Another difficulty faced by the women in the tea industry is poor working conditions or lodging facilities. The majority of the houses lack electricity supply, water supply, proper ventilation and other essentials. Moreover, the tea industries lack the availability of hospitals and hence if a women worker gets injured she has to go a far distance to get treated.
Even the women in the tea industry are not getting appropriate and nutritional food. So, because of this they get easily susceptible to infectious diseases and are vulnerable. Due to lack of proper nutrition in the food, women face problems during their pregnancy both before and after, thus, they must be made aware to take nutritional food and on a timely basis.

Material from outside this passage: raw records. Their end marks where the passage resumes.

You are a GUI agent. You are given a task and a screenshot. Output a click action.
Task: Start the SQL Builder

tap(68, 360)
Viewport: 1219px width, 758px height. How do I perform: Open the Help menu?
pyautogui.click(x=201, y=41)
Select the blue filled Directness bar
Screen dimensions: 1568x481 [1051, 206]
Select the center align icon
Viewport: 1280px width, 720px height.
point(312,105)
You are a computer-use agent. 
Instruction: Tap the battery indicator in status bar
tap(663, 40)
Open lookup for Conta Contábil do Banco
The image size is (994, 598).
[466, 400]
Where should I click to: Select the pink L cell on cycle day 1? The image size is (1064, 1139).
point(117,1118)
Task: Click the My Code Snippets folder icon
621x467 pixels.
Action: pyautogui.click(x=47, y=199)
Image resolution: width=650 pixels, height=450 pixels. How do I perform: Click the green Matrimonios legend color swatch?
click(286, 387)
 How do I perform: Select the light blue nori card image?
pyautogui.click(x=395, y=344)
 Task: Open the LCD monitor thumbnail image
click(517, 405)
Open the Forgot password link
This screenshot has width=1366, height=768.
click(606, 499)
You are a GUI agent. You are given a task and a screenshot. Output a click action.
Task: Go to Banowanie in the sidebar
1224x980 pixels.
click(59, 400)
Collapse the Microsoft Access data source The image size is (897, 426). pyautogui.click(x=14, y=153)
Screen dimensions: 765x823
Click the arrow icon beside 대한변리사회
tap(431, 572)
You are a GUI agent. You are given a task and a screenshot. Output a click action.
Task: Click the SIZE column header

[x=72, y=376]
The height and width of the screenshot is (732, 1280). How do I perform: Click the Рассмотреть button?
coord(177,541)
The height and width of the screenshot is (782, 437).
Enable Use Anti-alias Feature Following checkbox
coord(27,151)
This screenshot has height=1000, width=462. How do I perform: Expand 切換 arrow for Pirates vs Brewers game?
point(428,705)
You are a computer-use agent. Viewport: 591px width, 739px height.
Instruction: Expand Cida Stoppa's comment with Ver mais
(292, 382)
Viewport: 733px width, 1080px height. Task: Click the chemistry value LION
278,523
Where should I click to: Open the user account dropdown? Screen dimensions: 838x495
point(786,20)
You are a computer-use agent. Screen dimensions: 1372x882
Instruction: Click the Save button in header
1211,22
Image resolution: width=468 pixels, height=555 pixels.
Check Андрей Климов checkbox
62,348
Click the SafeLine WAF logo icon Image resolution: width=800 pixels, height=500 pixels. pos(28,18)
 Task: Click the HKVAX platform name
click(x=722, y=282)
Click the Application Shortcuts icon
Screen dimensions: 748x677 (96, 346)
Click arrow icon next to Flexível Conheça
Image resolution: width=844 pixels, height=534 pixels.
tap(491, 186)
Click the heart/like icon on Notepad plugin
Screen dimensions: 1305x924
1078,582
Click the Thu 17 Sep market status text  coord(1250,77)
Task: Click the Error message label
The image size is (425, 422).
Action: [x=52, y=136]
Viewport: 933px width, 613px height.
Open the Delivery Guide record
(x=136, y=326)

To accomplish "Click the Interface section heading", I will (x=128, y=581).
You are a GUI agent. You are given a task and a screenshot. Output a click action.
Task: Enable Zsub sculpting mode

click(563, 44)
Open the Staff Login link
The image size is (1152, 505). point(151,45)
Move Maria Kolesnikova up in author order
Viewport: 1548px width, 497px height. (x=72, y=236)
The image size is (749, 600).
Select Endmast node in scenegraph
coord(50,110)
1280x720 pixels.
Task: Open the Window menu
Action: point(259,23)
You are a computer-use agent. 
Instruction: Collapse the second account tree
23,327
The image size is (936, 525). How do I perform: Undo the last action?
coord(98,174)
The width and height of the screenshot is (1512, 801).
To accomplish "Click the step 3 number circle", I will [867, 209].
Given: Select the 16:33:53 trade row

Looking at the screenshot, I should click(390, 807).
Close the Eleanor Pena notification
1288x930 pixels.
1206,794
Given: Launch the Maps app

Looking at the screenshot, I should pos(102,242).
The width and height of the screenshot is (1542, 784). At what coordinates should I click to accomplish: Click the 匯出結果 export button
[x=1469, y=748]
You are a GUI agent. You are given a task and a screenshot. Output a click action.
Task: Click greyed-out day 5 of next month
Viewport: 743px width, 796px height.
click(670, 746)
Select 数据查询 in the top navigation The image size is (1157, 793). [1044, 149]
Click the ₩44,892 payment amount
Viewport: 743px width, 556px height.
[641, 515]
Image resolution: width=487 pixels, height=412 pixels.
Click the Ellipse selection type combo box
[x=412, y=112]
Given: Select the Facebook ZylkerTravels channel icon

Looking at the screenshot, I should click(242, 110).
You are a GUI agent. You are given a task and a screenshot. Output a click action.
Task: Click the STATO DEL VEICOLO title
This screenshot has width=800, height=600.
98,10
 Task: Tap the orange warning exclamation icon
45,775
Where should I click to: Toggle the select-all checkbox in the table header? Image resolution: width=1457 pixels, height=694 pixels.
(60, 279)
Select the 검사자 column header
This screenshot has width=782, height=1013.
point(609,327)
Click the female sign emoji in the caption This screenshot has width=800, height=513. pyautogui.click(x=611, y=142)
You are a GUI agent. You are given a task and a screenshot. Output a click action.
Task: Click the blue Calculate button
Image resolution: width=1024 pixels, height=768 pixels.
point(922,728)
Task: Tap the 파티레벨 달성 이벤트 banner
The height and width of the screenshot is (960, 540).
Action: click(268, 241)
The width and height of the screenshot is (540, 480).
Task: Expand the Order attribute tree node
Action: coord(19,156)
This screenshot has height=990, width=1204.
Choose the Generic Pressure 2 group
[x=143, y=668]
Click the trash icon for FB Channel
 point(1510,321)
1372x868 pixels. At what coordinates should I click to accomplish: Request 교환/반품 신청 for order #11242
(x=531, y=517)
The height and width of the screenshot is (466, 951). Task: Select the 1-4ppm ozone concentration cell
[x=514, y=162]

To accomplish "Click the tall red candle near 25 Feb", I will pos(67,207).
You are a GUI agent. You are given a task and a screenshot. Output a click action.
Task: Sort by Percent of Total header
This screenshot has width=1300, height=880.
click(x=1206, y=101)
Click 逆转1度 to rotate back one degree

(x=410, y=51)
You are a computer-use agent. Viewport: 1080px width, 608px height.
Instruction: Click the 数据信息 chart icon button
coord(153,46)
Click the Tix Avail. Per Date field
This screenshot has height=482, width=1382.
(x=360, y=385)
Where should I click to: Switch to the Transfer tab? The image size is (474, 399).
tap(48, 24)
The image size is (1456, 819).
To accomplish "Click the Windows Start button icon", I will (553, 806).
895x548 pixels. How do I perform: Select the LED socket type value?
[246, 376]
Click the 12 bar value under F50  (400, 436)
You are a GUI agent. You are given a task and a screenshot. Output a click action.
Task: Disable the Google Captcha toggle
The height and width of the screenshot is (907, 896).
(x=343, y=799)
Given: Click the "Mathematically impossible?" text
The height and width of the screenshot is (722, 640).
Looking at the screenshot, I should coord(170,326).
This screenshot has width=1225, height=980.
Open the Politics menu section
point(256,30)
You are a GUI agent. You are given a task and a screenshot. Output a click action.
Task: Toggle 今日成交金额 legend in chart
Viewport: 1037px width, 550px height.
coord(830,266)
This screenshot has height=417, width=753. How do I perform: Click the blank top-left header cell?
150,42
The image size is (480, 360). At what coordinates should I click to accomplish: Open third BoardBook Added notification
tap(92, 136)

Despite facing so many problems, difficulties while working in the tea industries not a single woman raised her voice. Hence, we must acknowledge the role of female workers in the tea industries and ensure that they get equal pay for equal work and we need to get out of the traditional patriarchal system that “women cannot do this” “she does not belong here”.
The tea industry is a labour-intensive industry that requires a huge amount of human capital. Darjeeling tea industry’s annual revenue is ₹405 crore which is equal to that of its tourism revenue collected annually. This shows how big the tea industry is in India. But, the minimum wage for its hard-working labourers is just ₹112, way less than that of Kerala, Tamil Nadu, Karnataka etc.
Beyond the scenic beauty of Darjeeling, its poplar tea and cheerful faces of its people rest on the dark truth of poor wages, poor living conditions, denial of fundamental privileges accompanied by starvation and death.